— START OF SUPPLIED DATA —

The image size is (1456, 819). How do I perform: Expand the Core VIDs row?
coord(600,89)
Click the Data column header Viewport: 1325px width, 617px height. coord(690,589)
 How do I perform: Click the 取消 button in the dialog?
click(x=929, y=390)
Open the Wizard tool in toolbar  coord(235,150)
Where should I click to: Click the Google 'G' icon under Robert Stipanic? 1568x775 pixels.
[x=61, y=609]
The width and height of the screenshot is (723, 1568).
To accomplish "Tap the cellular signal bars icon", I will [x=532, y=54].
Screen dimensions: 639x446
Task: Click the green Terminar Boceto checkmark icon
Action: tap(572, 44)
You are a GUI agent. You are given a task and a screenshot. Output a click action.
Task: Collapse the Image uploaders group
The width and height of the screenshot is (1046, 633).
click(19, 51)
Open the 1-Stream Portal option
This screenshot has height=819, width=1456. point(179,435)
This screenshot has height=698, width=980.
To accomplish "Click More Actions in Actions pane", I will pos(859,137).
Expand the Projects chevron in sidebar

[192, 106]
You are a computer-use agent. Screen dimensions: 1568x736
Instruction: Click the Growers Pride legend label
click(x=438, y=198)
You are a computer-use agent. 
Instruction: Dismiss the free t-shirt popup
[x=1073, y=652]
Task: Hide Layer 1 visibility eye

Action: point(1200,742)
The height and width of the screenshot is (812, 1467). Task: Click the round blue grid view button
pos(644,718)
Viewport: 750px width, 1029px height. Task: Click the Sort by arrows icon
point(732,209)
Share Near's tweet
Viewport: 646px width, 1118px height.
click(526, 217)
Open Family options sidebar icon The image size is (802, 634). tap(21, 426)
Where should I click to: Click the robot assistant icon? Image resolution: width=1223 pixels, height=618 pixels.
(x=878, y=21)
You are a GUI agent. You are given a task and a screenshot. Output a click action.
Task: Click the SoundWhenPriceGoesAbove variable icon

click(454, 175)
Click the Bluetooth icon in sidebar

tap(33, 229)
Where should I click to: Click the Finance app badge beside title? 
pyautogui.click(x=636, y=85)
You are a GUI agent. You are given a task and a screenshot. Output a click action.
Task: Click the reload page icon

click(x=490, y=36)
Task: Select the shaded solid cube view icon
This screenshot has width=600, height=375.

— END OF SUPPLIED DATA —

REQUIREMENTS
Rewrite the entries from the line containing "You are a computer-use agent. Screen" through the line containing "click(x=490, y=36)", inclusive, as a numbered list. Omit blank lines.

RESULT BELOW
1. You are a computer-use agent. Screen dimensions: 1568x736
2. Instruction: Click the Growers Pride legend label
3. click(x=438, y=198)
4. You are a computer-use agent. 
5. Instruction: Dismiss the free t-shirt popup
6. [x=1073, y=652]
7. Task: Hide Layer 1 visibility eye
8. Action: point(1200,742)
9. The height and width of the screenshot is (812, 1467). Task: Click the round blue grid view button
10. pos(644,718)
11. Viewport: 750px width, 1029px height. Task: Click the Sort by arrows icon
12. point(732,209)
13. Share Near's tweet
14. Viewport: 646px width, 1118px height.
15. click(526, 217)
16. Open Family options sidebar icon The image size is (802, 634). tap(21, 426)
17. Where should I click to: Click the robot assistant icon? Image resolution: width=1223 pixels, height=618 pixels.
18. (x=878, y=21)
19. You are a GUI agent. You are given a task and a screenshot. Output a click action.
20. Task: Click the SoundWhenPriceGoesAbove variable icon
21. click(454, 175)
22. Click the Bluetooth icon in sidebar
23. tap(33, 229)
24. Where should I click to: Click the Finance app badge beside title? 
25. pyautogui.click(x=636, y=85)
26. You are a GUI agent. You are given a task and a screenshot. Output a click action.
27. Task: Click the reload page icon
28. click(x=490, y=36)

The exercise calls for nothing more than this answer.